Tuesday, March 15, 2011

Monday March 14

Monday March 14

Jenn had to take the day off today as she has developed rather severe Tubman's revenge. We went in thinking that we would have a couple of small cases to do, but as often happens that was not the case. We found several emergencies to keep ourselves busy for most of the day.

First Yuk did a hypospadius repair with Konneh, and while she was doing that, Santiago, Eric, and I went to the ER to see a couple of patients. One was a man with a large scrotal mass, and the other was a man with peritonitis who was guarding and tympanitic, and looked like he was either obstructed or perforated or both. Then we had a call from Jenn saying that she had received a call from the mother who had shown up at the Guest House yesterday with her 3 year old son Santa saying that now they were at the ED. So we went in search of them, and found her and the 2 kids, one strapped to her back, and all of her worldly possessions in a blue plastic bag she was carrying on her head.

I should back up a day. When Santiago, Adamah, and I came back from our visit to JFK with the President, we found a woman with 2 young children sitting in the carport with a policeman standing next to her and the two psychiatrists also staying in the Guest House sitting nearby talking to her. The story was that she was from Nimba County; she is Muslim and had married a Christian who died in a car accident 7 months ago; as a result of the marriage she was ostracized from her family, and had no means of support; and her 3 year old son had a large communicating hydrocele. The policeman had taken pity on her, and had brought her to the Guest House because he knew that Adamah was in town and that HEARTT could possibly take care of her. So anyway, after much discussion, we said that we would take care of her, and that she should come to the hospital in the morning. In fact, Jenn asked her to come at 9:30 AM, but Adamah pointed out that she is illiterate, and actually had no concept of what 9:30 meant.

Anyway, she showed up, and had actually remembered to keep Santa NPO, so there was a good chance we could do his surgery today, if we could get through the necessary hoops. Fortunately we ran into Mary, the Clinical Coordinator, who took charge and made sure that it was all done expeditiously.

We went back up to the OR to learn that the next case was another emergency, but this one had been admitted yesterday with a strangulated right inguinal hernia. Why his surgery wasn't done yesterday by Dr. Muvu remains a mystery. Anyway, he is 33 years old and had a huge recurrent hernia. Yuk and I started the case under spinal, but found on opening the sac that his right colon was in it and dead. We converted to a laparotomy, and after some urging by me, anesthesia converted him to general anesthesia. On opening his abdomen, we found more dead bowel, but some still alive, so I asked Santiago to scrub in. We ended up resecting about half of his small bowel, and his right colon up to mid-transverse colon. At one point I saw his blood pressure was 50, and I was pretty convinced he was not going to survive. We removed his dead bowel quite expeditiously, and also his dead right testicle, and gave him an ileostomy.

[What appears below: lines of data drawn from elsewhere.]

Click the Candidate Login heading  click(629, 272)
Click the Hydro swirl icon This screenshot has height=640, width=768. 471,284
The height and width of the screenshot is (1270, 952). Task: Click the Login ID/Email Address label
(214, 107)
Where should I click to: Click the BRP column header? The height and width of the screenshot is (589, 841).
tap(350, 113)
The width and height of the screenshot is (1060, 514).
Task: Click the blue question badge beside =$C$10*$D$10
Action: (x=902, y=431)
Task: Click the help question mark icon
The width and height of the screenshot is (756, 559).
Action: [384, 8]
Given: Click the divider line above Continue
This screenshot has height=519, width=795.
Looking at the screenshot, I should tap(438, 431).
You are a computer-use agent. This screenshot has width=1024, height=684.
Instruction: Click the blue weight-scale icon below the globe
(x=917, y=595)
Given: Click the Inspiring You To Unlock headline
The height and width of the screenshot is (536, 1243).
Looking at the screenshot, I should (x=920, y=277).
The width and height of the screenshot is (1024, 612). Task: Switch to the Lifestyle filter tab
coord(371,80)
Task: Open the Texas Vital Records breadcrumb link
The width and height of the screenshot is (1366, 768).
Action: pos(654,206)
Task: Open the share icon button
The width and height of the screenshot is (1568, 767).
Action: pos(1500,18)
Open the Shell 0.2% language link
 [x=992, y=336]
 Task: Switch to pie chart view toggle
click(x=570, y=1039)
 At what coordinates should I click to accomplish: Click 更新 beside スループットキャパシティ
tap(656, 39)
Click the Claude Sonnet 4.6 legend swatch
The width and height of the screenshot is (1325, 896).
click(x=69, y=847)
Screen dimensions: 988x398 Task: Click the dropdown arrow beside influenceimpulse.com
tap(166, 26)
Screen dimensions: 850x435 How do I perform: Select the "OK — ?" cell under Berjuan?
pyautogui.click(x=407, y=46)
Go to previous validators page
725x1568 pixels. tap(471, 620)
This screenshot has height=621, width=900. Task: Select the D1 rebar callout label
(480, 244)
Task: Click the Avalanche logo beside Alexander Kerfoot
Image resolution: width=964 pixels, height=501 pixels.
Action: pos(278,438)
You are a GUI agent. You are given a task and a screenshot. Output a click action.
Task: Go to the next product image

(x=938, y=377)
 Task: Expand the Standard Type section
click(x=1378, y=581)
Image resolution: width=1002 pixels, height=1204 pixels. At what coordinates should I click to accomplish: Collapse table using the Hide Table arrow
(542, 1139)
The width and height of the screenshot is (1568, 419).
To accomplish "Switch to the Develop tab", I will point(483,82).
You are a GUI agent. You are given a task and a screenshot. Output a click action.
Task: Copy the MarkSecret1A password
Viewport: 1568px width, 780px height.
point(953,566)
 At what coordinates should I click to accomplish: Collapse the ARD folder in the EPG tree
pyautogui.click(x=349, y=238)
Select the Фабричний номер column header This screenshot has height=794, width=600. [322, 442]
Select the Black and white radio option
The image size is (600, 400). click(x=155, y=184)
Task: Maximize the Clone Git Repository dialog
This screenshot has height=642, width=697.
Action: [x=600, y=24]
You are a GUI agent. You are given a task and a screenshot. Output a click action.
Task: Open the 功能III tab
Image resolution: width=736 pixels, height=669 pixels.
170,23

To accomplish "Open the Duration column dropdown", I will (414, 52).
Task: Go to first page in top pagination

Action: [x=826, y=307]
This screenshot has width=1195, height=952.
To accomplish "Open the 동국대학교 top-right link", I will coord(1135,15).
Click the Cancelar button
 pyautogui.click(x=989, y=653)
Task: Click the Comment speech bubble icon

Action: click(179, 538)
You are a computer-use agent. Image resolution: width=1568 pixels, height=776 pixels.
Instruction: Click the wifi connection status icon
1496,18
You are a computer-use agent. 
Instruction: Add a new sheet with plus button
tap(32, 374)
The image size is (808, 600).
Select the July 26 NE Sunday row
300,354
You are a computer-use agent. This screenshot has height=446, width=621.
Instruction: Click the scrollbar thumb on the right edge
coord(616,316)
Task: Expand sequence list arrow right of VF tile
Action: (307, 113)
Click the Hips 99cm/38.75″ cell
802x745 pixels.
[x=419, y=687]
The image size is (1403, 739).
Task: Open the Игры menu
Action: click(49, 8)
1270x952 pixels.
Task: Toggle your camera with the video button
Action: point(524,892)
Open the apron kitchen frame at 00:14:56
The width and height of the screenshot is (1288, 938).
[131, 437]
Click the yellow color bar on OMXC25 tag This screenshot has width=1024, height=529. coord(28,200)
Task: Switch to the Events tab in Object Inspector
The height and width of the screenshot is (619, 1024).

After that we learned that the man with the acute abdomen in the ED had expired; I thought he was sick, but I was surprised at the speed of his demise. Moses went to see the man with the scrotal mass, and said that it was filariasis (elephantiasis) and did not require surgery. So Yuk and I did the 3 year old next, and that was uneventful, while Moses and Santiago did an incarcerated umbilical hernia next door.

On post-op rounds, we saw the man with the strangulated hernia and now with an ileostomy. He looked remarkably good for what he had been through. I explained that we had to remove half of his intestines, and that he had a temporary ileostomy which could be reversed in a couple of months. He held out his hand to shake mine, and said "thank you" in a very heartfelt way. As Santiago said, he knew he had been close to death, and he appreciated that his life had been saved; it was quite a memorable moment.

We came back to the Guest House to find Jenn in about the same condition; she said that the staff, especially Catherine and Welke, had been checking on her during the day. Having collected the necessary supplies from the hospital, we then did a little home surgery in the kitchen to remove a 3 cm lipoma from Catherine's upper arm; while conditions were somewhat primitive, the surgery was successful !

Santiago, Catherine the psychiatry resident, and I then went for dinner at Cafe Jamal with Yuk, Melissa, Robyn, and Guy, a visiting medical student from Oxford. We had an interesting conversation on a number of topics, and then back here for bed.